Малое собрание сочинений (сборник) - стр. 36
Ворошнина. Лежит под одеялом. Потягивается. «Ба-а-а… Веничка!.. проходи, проходи, садись сюда… (Валинька! Вышвырнись-ка, милая, на полчасика… угу…)…да ближе, вот сюда, на постель, какого черта еще стесняешься… Ну, тепло?.. хи-хи-хи-хи… скромность-то где… и по-матерински согревать нельзя… ребенок – и все… может, тебе еще свою титьку дать… вот уж интересно, как бы ты стал сосать… хи-хи… а мне целовать нельзя, – хуй знает – может, я вся – заразная, венерическая… Ну, чего ты пугаешься?
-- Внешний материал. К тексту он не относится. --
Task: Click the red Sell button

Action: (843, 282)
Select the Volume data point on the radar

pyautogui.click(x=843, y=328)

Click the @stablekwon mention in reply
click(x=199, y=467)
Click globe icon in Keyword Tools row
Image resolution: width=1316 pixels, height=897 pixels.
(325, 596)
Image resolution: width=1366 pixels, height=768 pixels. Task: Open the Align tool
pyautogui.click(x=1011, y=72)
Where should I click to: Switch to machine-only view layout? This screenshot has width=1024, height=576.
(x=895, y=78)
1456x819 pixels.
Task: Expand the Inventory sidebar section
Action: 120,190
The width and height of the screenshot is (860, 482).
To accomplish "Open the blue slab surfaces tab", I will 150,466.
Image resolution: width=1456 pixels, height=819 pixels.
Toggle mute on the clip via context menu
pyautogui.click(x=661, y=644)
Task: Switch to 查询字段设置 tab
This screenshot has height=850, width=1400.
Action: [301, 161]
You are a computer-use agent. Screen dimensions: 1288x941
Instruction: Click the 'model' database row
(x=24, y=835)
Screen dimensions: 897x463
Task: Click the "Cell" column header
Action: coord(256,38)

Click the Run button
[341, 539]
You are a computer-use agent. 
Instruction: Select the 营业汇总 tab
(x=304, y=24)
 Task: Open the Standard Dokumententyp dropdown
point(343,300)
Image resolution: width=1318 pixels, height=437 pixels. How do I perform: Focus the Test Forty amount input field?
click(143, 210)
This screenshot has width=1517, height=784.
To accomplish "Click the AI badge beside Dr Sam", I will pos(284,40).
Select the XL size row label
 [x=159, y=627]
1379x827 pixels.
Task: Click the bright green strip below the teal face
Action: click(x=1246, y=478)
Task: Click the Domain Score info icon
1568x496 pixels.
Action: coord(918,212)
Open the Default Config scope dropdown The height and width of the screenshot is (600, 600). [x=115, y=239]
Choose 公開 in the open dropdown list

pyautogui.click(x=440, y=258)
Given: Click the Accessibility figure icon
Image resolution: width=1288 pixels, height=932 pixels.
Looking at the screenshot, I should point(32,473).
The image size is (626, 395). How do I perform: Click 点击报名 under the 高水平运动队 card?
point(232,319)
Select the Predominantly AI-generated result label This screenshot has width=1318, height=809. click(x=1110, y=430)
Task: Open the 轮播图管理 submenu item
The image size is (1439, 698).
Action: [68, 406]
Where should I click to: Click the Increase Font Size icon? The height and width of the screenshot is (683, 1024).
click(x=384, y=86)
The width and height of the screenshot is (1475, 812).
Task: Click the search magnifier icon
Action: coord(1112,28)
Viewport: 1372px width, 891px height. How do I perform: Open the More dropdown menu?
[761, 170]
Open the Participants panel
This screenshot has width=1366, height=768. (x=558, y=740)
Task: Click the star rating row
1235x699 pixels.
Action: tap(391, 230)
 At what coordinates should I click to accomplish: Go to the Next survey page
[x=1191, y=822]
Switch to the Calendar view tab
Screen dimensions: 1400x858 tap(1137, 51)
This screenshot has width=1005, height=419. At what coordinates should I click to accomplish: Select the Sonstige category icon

Уй какой ребенок… Ну-ка, Веньк, наклонись, от меня пахнет? Нет? Ну – ты, наверно, сам наглотался и не чуешь… Хи-хи-хи…»
Бридкин. Оживляясь. «Хе-хе-хе-хе… Вчера ваш этот, Сашка, был у меня… Слышал? Баба-то недосмотрела… В собственной блевоте задохнулся. Насмерть. Лежал вверх лицом и задохнулся… Все перепились, гады, и не обратили внимания… Жаль, ты вот не пришел… Тебя ждали… А этот теперь уже в больнице. На «скорой помощи» ночью увезли… Все равно уже… Говорят, из легких капустные листы вынимали… Врут, наверное…»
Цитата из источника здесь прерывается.